When you divide something by itself (and it's not zero!), you get 1. Or, using exponents, $y^3 \div y^3 = y^{(3-3)} = y^0 = 1$.

5. **Put it all together:** Now we just multiply all the pieces we found:
$-8 \times x^4 \times 1 = -8x^4$.

So, the missing factor is $-8x^4$. Pretty cool, right?

Alternative answer

Answer: -8x^4 Explain
This is a question about finding a missing part in a multiplication problem, kind of like reverse multiplication or division! . The solving step is:

First, I looked at the numbers. I need to multiply something by -1/4 to get 2. To figure that out, I can think "What's 2 divided by -1/4?" When you divide by a fraction, it's like multiplying by its flip! So, 2 divided by -1/4 is the same as 2 times -4. And 2 times -4 is -8. So, the number part of our missing piece is -8.

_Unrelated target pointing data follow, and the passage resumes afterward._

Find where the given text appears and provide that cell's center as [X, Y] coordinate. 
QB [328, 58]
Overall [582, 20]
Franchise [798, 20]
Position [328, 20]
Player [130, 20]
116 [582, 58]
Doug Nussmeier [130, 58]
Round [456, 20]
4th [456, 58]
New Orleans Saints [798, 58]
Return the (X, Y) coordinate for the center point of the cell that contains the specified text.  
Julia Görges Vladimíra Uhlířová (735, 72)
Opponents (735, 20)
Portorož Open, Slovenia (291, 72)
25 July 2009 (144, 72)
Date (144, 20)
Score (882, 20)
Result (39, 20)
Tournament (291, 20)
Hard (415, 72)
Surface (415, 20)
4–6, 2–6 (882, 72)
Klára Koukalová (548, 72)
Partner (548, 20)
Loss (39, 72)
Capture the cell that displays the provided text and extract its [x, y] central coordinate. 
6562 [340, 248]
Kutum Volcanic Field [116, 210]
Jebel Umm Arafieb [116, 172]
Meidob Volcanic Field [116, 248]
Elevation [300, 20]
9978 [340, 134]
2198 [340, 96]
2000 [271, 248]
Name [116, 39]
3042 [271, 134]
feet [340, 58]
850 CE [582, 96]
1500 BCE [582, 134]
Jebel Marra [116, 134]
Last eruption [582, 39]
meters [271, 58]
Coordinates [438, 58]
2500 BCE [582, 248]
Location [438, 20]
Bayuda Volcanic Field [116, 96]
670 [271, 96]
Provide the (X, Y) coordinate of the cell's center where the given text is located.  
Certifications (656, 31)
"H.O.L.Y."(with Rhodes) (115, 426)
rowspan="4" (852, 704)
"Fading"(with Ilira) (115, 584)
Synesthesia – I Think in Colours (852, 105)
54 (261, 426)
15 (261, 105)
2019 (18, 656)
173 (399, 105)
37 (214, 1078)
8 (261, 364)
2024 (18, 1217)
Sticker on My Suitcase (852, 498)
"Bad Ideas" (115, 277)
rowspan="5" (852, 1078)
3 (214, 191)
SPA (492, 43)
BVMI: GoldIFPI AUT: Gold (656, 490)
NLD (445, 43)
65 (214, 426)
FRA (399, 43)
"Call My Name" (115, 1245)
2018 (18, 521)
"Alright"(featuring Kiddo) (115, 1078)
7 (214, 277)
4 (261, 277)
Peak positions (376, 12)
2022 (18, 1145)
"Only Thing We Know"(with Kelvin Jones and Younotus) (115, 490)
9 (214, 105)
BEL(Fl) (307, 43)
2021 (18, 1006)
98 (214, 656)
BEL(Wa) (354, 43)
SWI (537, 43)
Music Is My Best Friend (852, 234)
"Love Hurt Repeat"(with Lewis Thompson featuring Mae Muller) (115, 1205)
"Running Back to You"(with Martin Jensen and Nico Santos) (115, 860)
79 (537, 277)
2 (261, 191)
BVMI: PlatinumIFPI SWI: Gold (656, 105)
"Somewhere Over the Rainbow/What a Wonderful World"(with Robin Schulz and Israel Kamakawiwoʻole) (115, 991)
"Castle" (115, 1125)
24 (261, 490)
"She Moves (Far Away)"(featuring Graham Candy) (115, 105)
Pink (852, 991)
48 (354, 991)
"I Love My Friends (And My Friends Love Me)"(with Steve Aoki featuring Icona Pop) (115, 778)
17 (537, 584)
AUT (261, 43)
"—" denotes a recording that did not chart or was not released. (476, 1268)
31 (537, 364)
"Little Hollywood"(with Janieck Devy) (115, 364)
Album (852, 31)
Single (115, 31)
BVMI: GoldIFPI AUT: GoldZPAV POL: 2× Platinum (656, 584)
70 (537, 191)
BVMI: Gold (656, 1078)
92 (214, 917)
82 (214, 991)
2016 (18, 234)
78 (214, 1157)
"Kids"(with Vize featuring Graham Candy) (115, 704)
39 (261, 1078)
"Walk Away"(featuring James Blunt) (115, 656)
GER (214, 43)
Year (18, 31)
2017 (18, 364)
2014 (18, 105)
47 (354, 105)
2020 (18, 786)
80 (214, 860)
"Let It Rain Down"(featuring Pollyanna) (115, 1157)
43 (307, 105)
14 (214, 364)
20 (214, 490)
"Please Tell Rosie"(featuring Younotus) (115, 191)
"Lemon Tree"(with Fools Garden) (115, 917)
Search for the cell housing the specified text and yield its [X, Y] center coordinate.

Next, I looked at the 'x's. On one side, I have 'x' (which is like x to the power of 1). On the other side, I want to end up with 'x^5'. When you multiply x's, you add their little power numbers. So, 1 plus something has to equal 5. That 'something' is 4! So, the 'x' part of our missing piece is x^4.

Then, I looked at the 'y's. On one side, I have 'y^3', and on the other side, I want to end up with 'y^3'. This means I don't need any more 'y's, or you could say 'y^0' which is just 1. So, the 'y' part doesn't change anything.

Putting all the parts together, the missing factor is -8 times x^4.